Start of Block
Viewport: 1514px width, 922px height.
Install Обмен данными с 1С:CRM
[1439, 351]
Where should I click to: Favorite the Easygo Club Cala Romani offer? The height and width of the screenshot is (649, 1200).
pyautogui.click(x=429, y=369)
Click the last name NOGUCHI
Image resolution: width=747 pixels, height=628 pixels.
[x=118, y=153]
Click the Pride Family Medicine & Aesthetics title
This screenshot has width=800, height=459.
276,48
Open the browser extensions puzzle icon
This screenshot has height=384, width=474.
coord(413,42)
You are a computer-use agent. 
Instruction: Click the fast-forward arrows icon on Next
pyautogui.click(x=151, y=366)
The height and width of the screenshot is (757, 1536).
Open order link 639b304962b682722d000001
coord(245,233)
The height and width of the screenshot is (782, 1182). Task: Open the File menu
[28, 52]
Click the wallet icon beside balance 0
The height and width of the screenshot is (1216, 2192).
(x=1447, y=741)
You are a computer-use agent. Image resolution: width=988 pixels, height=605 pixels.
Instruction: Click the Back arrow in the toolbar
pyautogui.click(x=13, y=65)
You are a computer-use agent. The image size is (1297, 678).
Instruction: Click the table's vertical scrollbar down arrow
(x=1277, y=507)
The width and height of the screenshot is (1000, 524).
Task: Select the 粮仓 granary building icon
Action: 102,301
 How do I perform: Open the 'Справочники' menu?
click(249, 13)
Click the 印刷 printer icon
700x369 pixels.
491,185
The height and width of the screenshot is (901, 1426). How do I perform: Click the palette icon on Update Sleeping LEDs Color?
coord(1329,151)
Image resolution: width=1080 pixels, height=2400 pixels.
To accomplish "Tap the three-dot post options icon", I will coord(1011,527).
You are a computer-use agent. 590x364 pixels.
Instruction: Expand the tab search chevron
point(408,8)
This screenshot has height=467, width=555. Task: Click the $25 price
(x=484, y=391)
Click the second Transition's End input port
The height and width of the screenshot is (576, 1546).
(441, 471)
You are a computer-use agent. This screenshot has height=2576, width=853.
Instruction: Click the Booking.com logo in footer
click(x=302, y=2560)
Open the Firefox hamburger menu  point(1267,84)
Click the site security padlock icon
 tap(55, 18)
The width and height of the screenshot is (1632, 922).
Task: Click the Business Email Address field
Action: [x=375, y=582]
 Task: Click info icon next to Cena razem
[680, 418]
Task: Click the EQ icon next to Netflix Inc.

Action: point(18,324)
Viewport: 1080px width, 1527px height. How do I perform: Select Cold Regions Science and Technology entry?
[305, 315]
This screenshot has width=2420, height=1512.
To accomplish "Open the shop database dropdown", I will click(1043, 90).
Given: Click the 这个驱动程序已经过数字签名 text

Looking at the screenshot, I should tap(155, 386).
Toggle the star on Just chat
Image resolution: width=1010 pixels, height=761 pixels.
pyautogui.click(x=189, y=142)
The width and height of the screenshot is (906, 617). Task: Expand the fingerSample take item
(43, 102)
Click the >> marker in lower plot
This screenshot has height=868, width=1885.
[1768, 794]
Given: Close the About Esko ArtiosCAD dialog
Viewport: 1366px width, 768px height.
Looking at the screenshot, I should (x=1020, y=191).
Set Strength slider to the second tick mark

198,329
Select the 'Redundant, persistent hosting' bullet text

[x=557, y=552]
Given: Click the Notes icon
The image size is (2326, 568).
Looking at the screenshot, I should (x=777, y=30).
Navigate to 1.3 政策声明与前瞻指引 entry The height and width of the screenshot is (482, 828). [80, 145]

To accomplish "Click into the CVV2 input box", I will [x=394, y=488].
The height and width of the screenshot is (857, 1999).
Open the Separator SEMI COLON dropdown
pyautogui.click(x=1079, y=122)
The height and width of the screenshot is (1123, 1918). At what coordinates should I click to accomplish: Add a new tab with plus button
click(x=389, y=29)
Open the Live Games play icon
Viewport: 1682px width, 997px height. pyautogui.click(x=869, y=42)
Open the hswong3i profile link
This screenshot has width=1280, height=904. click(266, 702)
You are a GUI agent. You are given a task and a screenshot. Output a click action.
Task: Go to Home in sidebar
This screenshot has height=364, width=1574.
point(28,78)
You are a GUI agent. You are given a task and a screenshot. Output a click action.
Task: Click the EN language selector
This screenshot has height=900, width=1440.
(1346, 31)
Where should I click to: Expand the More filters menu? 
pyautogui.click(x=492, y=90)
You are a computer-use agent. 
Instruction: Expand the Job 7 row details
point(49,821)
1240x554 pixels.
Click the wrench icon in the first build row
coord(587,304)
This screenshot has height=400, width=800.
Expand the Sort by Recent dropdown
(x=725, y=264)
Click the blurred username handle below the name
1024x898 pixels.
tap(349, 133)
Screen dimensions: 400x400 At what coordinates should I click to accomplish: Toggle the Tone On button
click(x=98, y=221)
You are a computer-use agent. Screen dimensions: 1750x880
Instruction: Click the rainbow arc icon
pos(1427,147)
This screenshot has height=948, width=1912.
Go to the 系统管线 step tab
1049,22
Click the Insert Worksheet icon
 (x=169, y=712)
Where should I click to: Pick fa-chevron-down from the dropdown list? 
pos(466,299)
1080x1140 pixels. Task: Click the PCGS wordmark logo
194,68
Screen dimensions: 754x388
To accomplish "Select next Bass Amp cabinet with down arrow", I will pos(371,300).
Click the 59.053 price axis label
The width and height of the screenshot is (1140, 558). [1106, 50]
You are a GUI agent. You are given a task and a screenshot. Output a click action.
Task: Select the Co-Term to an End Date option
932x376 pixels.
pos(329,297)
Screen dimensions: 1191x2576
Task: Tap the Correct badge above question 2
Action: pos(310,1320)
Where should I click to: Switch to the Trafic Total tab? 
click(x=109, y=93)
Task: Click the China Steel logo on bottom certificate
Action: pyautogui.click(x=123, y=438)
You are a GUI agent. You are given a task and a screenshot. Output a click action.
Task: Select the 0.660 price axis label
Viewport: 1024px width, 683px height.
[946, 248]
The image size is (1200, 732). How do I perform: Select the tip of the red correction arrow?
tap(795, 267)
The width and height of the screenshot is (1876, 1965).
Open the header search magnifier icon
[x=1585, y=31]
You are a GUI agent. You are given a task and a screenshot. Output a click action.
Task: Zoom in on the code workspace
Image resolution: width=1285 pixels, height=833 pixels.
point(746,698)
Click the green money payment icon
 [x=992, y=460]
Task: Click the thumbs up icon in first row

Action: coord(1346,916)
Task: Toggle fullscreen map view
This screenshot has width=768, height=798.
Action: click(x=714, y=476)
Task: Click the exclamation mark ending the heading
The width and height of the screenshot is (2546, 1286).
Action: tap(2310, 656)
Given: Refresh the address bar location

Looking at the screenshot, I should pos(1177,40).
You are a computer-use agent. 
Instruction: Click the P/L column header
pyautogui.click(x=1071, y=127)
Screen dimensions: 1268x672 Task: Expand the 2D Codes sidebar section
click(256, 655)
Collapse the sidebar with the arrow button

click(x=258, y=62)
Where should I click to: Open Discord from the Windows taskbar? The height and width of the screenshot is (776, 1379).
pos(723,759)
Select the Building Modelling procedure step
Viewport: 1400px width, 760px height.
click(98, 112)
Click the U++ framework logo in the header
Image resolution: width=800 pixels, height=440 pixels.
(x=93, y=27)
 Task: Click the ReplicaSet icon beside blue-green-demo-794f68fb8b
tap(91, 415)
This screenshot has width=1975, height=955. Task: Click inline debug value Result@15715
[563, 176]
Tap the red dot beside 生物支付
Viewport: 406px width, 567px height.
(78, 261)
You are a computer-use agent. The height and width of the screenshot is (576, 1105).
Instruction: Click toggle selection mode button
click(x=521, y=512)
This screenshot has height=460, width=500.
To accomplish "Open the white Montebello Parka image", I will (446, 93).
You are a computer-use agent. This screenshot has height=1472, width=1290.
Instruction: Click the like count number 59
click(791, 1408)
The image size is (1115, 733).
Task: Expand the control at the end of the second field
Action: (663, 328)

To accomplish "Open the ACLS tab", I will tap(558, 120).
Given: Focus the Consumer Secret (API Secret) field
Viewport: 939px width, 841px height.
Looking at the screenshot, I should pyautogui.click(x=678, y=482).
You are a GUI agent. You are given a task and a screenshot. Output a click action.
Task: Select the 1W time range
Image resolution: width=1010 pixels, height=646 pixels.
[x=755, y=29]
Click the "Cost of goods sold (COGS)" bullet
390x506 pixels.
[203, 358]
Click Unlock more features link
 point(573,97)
End of Block
Using the material above, transcribe exactly the lines from the line with "Click the green money payment icon" to the line with "Task: Click the exclamation"; both count, and nothing else goes in.

Click the green money payment icon
 [x=992, y=460]
Task: Click the thumbs up icon in first row

Action: coord(1346,916)
Task: Toggle fullscreen map view
This screenshot has width=768, height=798.
Action: click(x=714, y=476)
Task: Click the exclamation mark ending the heading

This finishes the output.